Similarly, Hamming codes cannot detect or recover from an arbitrary three-bit error; Consider the diagram: if the bit in the green circle (colored red) were 1, the parity checking would return the null vector, indicating that there is no error in the codeword.

== All codewords ==
Since the source is only 4 bits then there are only 16 possible transmitted words. Included is the eight-bit value if an extra parity bit is used (see Hamming(7,4) code with an additional parity bit). (The data bits are shown in blue; the parity bits are shown in red; and the extra parity bit shown in green.)

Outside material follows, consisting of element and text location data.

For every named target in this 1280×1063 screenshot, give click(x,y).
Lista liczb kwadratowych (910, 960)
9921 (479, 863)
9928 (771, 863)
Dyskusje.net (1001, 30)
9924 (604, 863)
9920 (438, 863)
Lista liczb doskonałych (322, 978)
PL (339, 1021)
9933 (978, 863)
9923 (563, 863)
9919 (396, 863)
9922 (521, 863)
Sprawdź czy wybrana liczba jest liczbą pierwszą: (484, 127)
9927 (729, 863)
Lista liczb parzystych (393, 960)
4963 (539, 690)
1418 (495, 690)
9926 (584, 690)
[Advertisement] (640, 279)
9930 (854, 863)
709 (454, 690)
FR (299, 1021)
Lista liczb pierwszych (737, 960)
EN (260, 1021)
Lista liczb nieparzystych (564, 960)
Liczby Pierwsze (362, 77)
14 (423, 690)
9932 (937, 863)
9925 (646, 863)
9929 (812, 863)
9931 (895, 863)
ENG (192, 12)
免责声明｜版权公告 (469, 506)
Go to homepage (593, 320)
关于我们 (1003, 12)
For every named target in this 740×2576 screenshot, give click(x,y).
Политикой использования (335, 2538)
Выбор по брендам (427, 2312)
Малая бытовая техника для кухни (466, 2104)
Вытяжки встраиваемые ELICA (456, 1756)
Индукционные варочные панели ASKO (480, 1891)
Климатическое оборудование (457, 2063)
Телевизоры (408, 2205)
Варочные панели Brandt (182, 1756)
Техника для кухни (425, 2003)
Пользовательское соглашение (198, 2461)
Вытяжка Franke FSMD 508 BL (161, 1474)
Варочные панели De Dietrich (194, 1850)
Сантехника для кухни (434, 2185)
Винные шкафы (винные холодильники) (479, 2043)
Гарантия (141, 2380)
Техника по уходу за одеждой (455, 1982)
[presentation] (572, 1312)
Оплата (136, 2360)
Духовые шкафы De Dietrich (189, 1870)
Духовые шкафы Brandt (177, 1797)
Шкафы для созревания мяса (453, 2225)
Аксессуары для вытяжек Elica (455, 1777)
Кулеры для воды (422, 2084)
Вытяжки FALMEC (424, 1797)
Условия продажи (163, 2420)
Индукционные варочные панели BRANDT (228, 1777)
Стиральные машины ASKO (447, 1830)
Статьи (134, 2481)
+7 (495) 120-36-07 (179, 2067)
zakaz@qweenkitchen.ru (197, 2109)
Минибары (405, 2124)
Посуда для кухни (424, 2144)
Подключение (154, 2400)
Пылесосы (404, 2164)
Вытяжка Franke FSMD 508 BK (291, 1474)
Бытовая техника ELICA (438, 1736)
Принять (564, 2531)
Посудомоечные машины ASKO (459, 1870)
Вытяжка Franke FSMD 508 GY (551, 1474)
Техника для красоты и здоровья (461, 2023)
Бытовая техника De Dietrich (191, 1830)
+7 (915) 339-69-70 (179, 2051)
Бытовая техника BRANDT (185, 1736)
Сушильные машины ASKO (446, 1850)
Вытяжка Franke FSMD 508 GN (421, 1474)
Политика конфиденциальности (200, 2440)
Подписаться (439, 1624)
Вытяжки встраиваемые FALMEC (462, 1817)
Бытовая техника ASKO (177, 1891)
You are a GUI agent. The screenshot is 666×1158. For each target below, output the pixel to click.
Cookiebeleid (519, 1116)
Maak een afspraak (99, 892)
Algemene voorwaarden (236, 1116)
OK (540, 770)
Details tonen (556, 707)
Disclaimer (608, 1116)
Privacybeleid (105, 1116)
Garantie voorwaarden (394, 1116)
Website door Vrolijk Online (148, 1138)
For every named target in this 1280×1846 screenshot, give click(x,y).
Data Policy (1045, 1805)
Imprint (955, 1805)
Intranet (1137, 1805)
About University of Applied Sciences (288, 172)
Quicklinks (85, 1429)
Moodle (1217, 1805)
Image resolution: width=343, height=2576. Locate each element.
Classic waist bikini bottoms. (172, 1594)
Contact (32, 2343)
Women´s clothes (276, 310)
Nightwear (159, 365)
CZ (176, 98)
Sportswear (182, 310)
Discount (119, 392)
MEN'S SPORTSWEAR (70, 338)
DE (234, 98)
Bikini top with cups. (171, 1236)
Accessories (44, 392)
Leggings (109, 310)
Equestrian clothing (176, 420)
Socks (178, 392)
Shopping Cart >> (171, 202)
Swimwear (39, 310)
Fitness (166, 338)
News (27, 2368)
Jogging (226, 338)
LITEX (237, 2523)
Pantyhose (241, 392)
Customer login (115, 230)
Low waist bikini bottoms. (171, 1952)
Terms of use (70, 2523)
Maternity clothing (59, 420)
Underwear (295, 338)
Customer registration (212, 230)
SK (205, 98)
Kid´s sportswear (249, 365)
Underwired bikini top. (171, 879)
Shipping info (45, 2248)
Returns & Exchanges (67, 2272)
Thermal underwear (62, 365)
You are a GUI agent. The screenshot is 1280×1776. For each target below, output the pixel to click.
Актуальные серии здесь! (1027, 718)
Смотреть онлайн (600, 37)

| Data $({\color{blue}d_1}, {\color{blue}d_2}, {\color{blue}d_3}, {\color{blue}d_4})$ | Hamming(7,4) |  | Hamming(7,4) with extra parity bit (Hamming(8,4)) |  |
| Transmitted $({\color{red}p_1}, {\color{red}p_2}, {\color{blue}d_1}, {\color{red}p_3}, {\color{blue}d_2}, {\color{blue}d_3}, {\color{blue}d_4})$ | Diagram | Transmitted $({\color{red}p_1}, {\color{red}p_2}, {\color{blue}d_1}, {\color{red}p_3}, {\color{blue}d_2}, {\color{blue}d_3}, {\color{blue}d_4}, {\color{green}p_4})$ | Diagram |
| 0000 | 0000000 | Hamming code for 0000 becomes 0000000 | 00000000 | Hamming code for 0000 becomes 0000000 with extra parity bit 0 |
| 1000 | 1110000 | Hamming code for 1000 becomes 1110000 | 11100001 | Hamming code for 1000 becomes 1110000 with extra parity bit 1 |
| 0100 | 1001100 | Hamming code for 0100 becomes 1001100 | 10011001 | Hamming code for 0100 becomes 1001100 with extra parity bit 1 |
| 1100 | 0111100 | Hamming code for 1100 becomes 0111100 | 01111000 | Hamming code for 1100 becomes 0111100 with extra parity bit 0 |
| 0010 | 0101010 | Hamming code for 0010 becomes 0101010 | 01010101 | Hamming code for 0010 becomes 0101010 with extra parity bit 1 |
| 1010 | 1011010 | Hamming code for 1010 becomes 1011010 | 10110100 | Hamming code for 1010 becomes 1011010 with extra parity bit 0 |
| 0110 | 1100110 | Hamming code for 0110 becomes 1100110 | 11001100 | Hamming code for 0110 becomes 1100110 with extra parity bit 0 |
| 1110 | 0010110 | Hamming code for 1110 becomes 0010110 | 00101101 | Hamming code for 1110 becomes 0010110 with extra parity bit 1 |
| 0001 | 1101001 | Hamming code for 0001 becomes 1101001 | 11010010 | Hamming code for 0001 becomes 1101001 with extra parity bit 0 |
| 1001 | 0011001 | Hamming code for 1001 becomes 0011001 | 00110011 | Hamming code for 1001 becomes 0011001 with extra parity bit 1 |
| 0101 | 0100101 | Hamming code for 0101 becomes 0100101 | 01001011 | Hamming code for 0101 becomes 0100101 with extra parity bit 1 |
| 1101 | 1010101 | Hamming code for 1101 becomes 1010101 | 10101010 | Hamming code for 1101 becomes 1010101 with extra parity bit 0 |
| 0011 | 1000011 | Hamming code for 0011 becomes 1000011 | 10000111 | Hamming code for 0011 becomes 1000011 with extra parity bit 1 |
| 1011 | 0110011 | Hamming code for 1011 becomes 0110011 | 01100110 | Hamming code for 1011 becomes 0110011 with extra parity bit 0 |
| 0111 | 0001111 | Hamming code for 0111 becomes 0001111 | 00011110 | Hamming code for 0111 becomes 0001111 with extra parity bit 0 |
| 1111 | 1111111 | Hamming code for 1111 becomes 1111111 | 11111111 | Hamming code for 1111 becomes 1111111 with extra parity bit 1 |

== E_{7} lattice ==

The Hamming(7,4) code is closely related to the E_{7} lattice and, in fact, can be used to construct it, or more precisely, its dual lattice E_{7}^{∗} (a similar construction for E_{7} uses the dual code [7,3,4]_{2}). In particular, taking the set of all vectors x in Z^{7} with x congruent (modulo 2) to a codeword of Hamming(7,4), and rescaling by 1/√2, gives the lattice E_{7}^{∗}

$E_7^* = \tfrac{1}{\sqrt 2}\left\{x \in \mathbb Z^7 : x \bmod 2 \in [7,4,3]_2 \right\}.$

This is a particular instance of a more general relation between lattices and codes. For instance, the extended (8,4)-Hamming code, which arises from the addition of a parity bit, is also related to the E_{8} lattice.